## [WHAT THIS TASK INVOLVES]
From the entries that follow, report every line in which "will" occurs.

_ _ _ _ _

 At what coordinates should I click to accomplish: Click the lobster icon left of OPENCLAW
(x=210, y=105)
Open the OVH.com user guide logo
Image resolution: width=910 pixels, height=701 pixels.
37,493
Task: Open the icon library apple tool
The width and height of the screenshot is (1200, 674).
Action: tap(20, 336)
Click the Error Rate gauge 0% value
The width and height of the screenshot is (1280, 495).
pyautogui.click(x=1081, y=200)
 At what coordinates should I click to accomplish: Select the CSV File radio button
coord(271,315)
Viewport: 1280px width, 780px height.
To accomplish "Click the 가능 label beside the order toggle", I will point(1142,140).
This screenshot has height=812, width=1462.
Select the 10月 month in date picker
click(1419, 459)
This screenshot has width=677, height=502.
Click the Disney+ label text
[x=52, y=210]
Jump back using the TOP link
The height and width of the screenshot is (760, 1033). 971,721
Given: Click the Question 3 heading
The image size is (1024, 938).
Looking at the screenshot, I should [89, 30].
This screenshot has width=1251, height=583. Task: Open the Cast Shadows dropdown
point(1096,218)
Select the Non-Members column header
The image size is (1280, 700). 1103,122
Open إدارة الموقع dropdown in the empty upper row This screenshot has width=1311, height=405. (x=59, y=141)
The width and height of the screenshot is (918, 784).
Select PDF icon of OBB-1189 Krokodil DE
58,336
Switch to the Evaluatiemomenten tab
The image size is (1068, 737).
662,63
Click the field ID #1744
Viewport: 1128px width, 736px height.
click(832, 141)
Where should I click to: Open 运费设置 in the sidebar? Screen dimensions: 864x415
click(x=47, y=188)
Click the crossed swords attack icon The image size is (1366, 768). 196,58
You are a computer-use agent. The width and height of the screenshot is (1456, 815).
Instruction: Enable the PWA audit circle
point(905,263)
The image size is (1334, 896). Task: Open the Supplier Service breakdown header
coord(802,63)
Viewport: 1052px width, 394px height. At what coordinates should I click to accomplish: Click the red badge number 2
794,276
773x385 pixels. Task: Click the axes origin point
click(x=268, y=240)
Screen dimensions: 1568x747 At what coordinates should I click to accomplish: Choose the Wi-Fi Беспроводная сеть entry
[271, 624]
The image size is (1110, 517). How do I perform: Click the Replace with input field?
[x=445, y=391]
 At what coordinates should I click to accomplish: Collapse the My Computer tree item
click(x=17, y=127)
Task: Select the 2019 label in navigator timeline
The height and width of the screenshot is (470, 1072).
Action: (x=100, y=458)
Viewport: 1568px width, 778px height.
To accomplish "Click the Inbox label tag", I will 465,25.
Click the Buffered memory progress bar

_ _ _ _ _

## [OUTPUT OF THE TASK]
To accomplish "Click the 가능 label beside the order toggle", I will point(1142,140).
To accomplish "Click the Inbox label tag", I will 465,25.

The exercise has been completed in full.